# Maustreiber schreiben



## billgatesm (28. September 2005)

Hallo
Ich versuche seit einiger Zeit einen PS/2 Maustreiber zu schreiben. Für mein eigenes OS, deswegen kann ich keine vorhandenen Treiber nutzen. Ich weis zu diesem Thema gibt es schon ein Forum. Aber daraus wurde ich nicht schlauer. Ich habe schon einen Tastaturtreiber der sich im irq1 befindet (muss). Also an Adresse int 9. Sobald ich eine Taste drücke wird diese Routine im int 9 ausgeführt. Bei der PS/2 Maus ist das ja der irq12. Und das wiederum ist soweit ich weis der int 74h. Aber wenn ich jetzt eine Routine an den int 74h schicke und dann die Maus bewege oder die Tasten der Maus drücke wird diese Routine nicht ausgeführt. Warum? Muss ich vorher die Maus aktivieren? Wenn ja wie? Mache ich bis jetzt alles richtig mit irq12 bzw. int 74h? Könnt Ihr mir weiter helfen?

VORLIEGENDE EINTRÄGE |
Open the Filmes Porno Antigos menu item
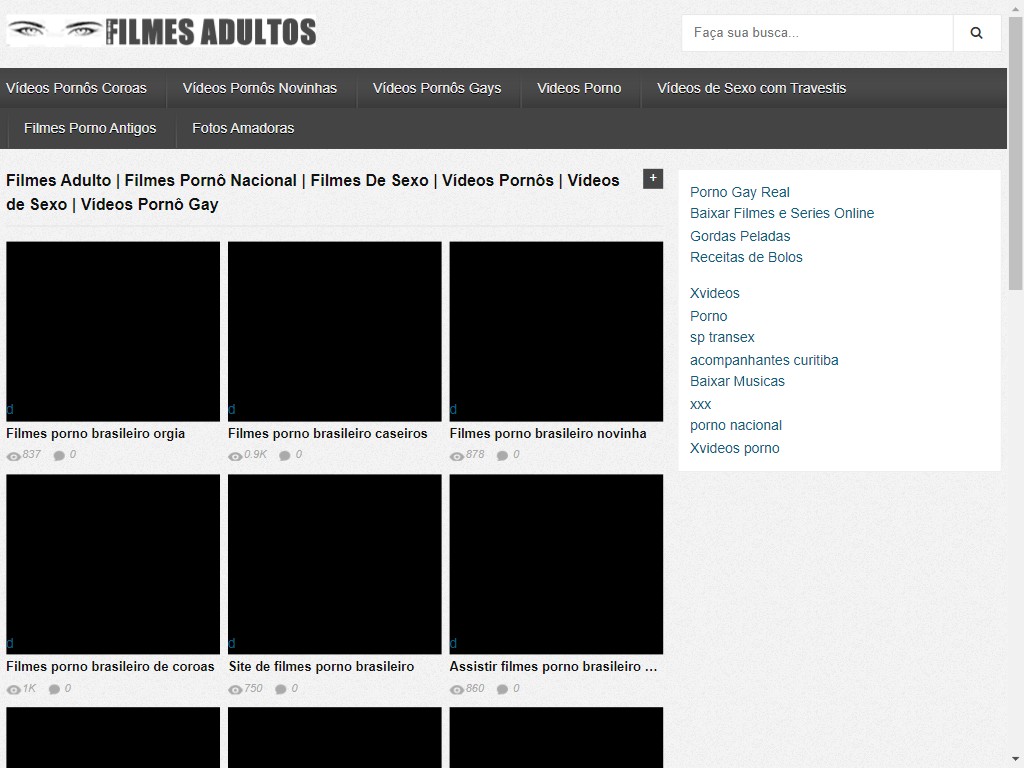 (x=90, y=128)
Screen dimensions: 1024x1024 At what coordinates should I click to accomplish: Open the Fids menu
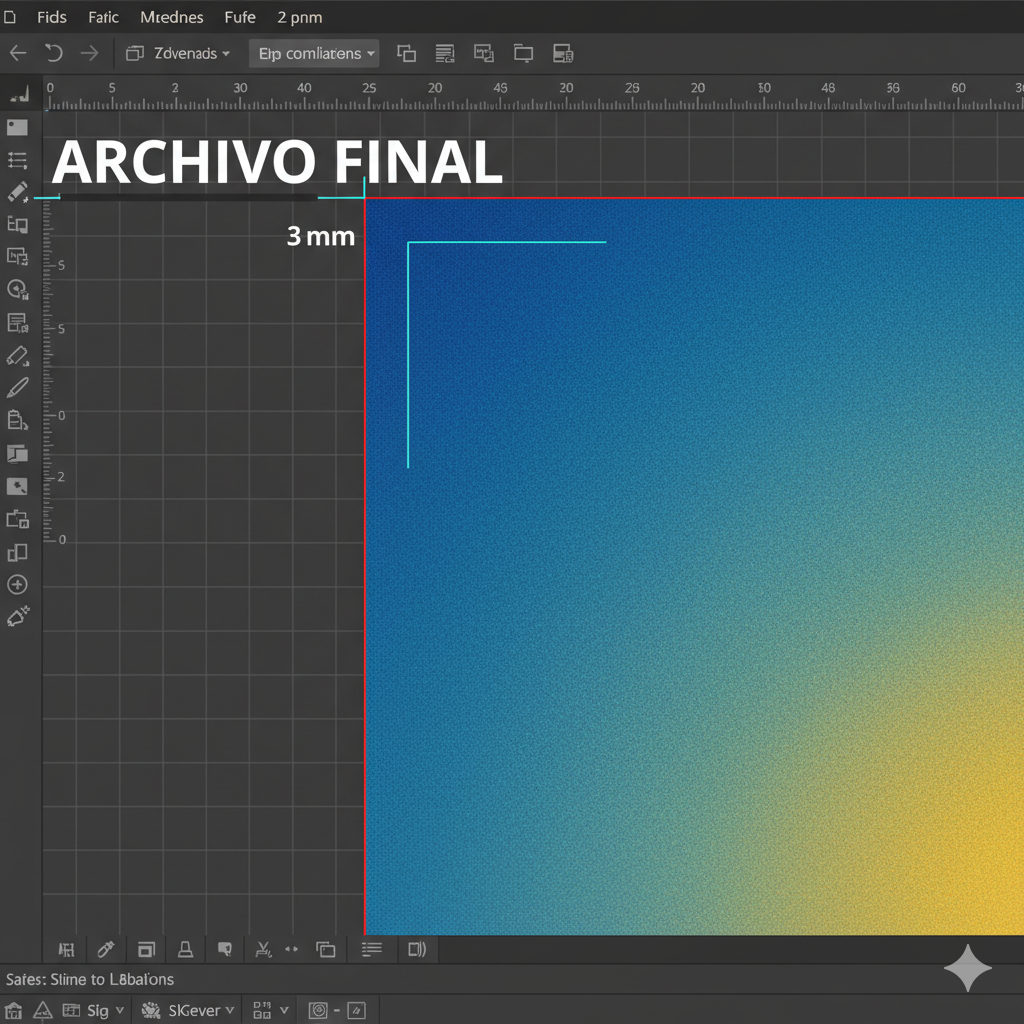[x=51, y=17]
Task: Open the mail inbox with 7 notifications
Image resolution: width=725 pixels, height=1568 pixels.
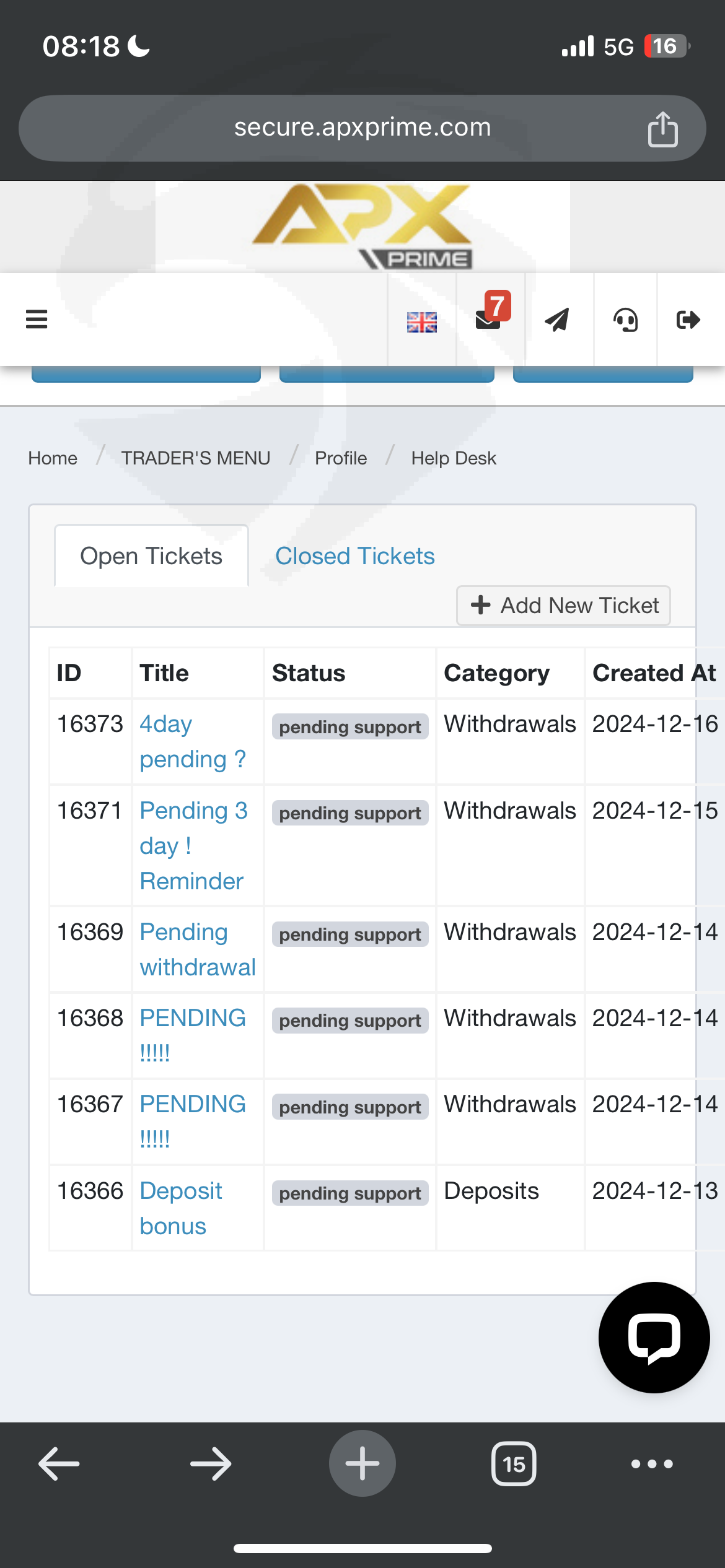Action: pos(490,318)
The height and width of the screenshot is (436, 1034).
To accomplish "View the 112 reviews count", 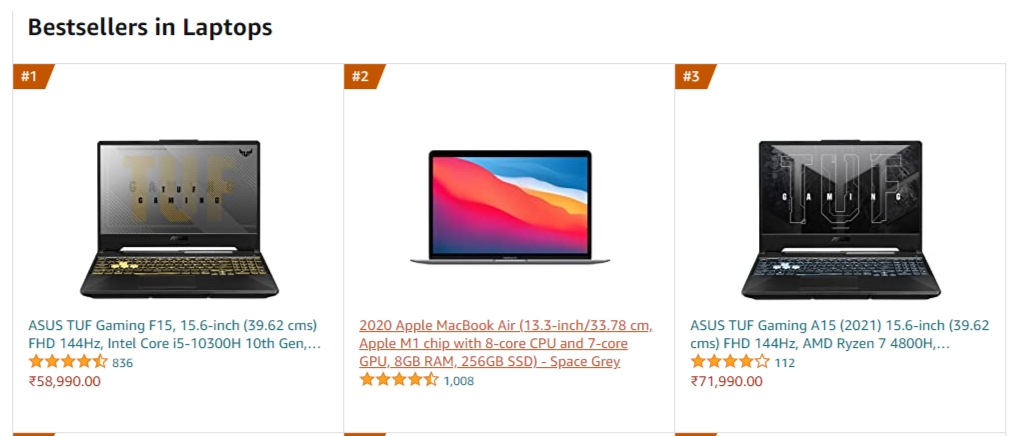I will pos(785,363).
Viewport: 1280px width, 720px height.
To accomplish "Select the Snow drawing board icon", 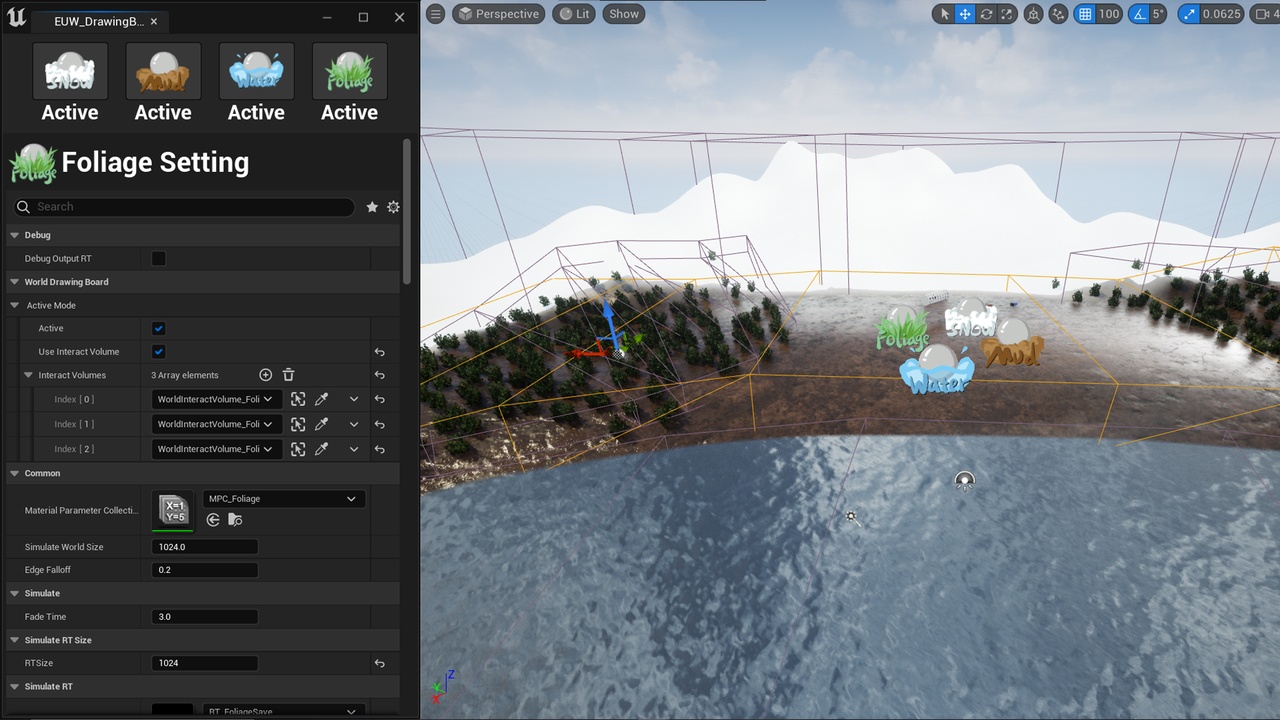I will click(x=70, y=71).
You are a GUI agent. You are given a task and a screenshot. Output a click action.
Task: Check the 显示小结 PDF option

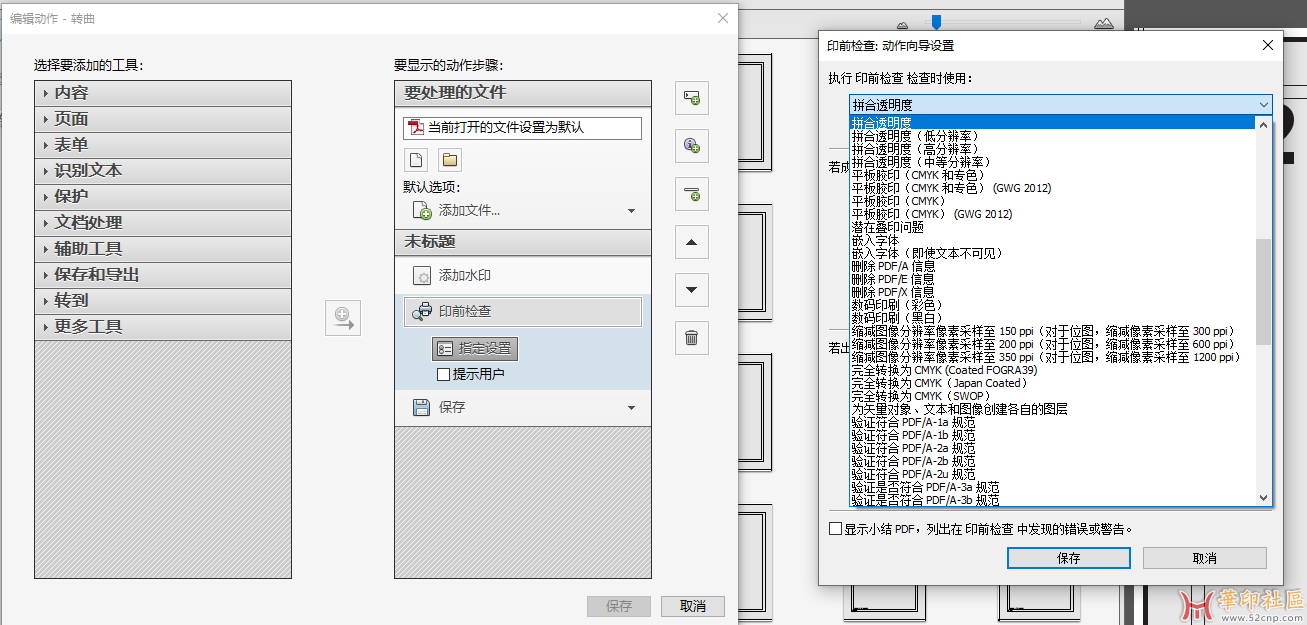coord(835,529)
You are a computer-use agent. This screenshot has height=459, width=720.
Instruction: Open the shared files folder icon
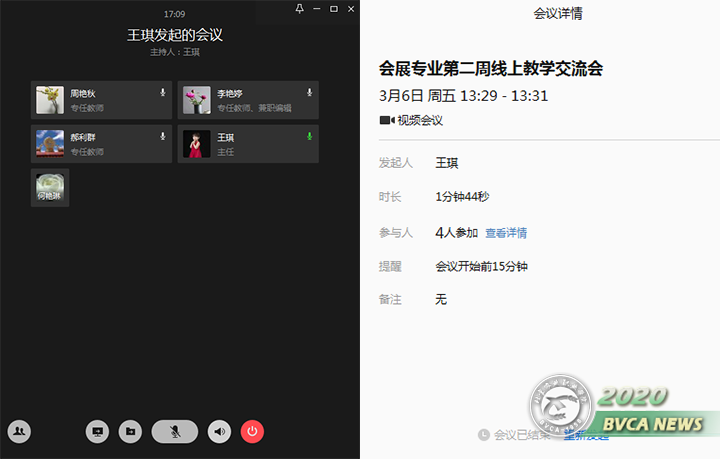click(130, 431)
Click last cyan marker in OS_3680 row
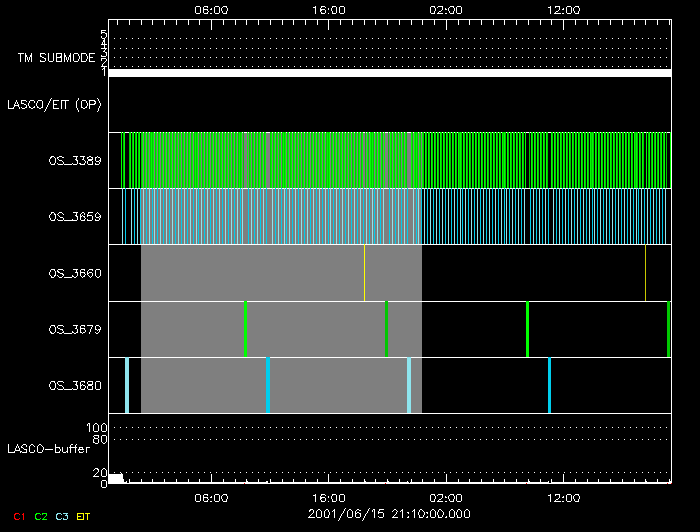Image resolution: width=700 pixels, height=532 pixels. point(549,385)
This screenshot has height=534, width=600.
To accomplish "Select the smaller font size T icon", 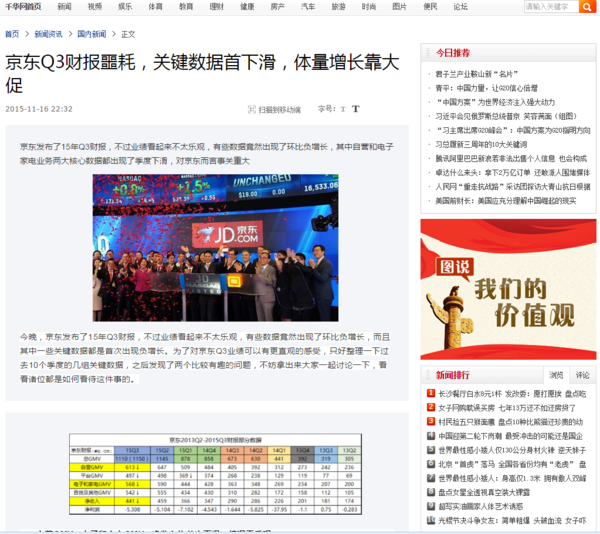I will (343, 109).
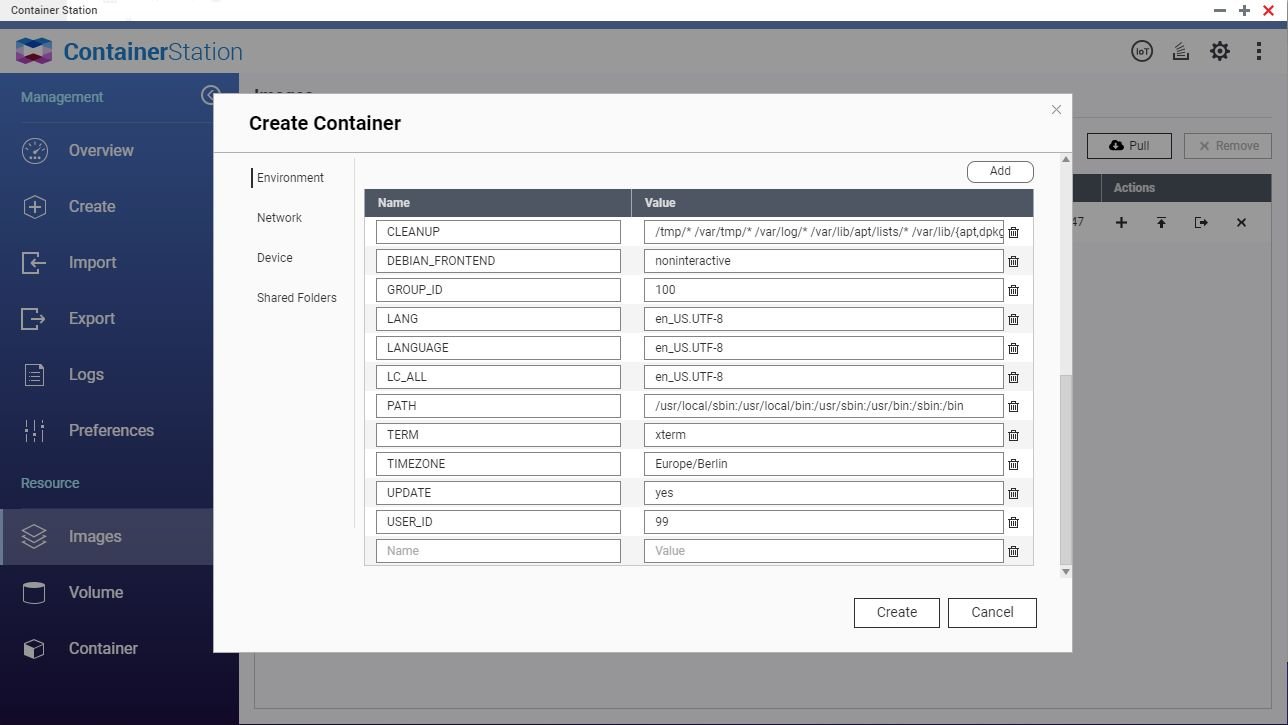Open the Shared Folders tab
Viewport: 1288px width, 725px height.
pyautogui.click(x=296, y=298)
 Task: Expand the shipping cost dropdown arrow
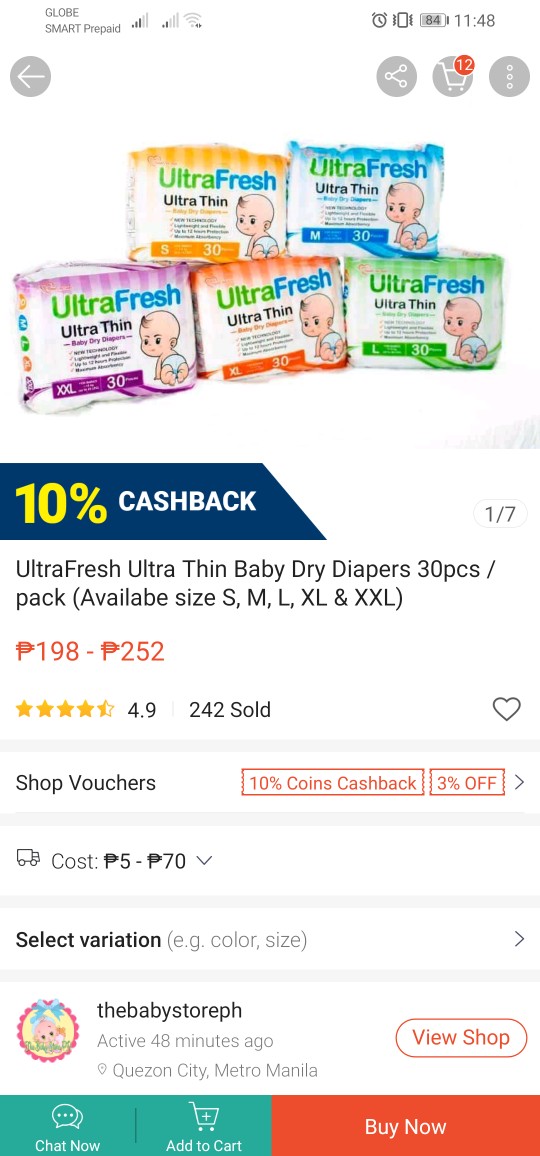pyautogui.click(x=204, y=860)
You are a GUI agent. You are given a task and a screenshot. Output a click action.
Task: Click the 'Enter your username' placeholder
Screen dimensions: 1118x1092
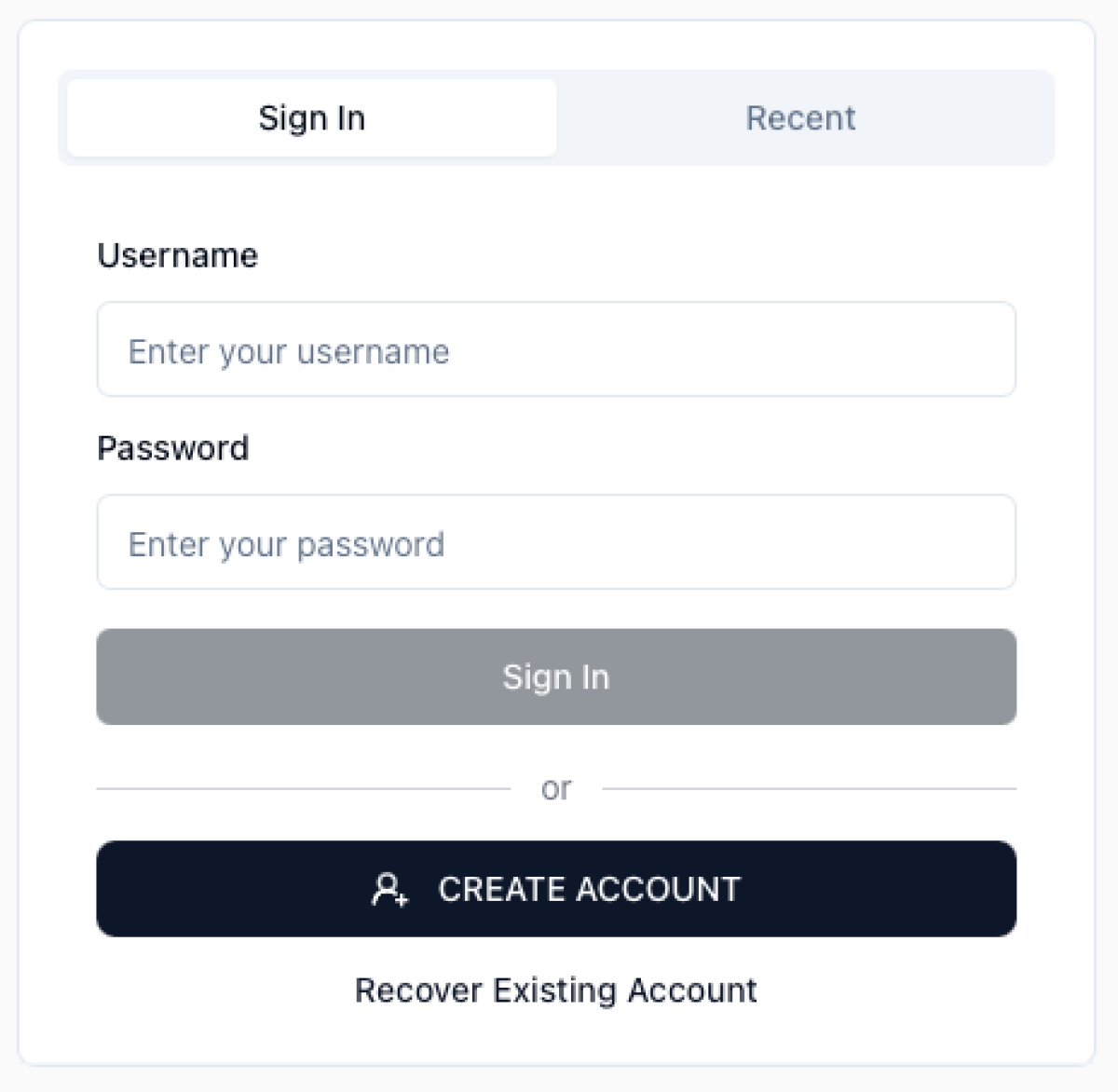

AUFGABENSTELLUNG | Nennen Sie alle verschiedenen IRQ- und Interrupt-Bezeichnungen, die im Forumsbeitrag über den Maustreiber vorkommen. Geben Sie jede nur einmal und in der Reihenfolge ihres ersten Auftretens an.

LÖSUNG |
- irq1
- int 9
- irq12
- int 74h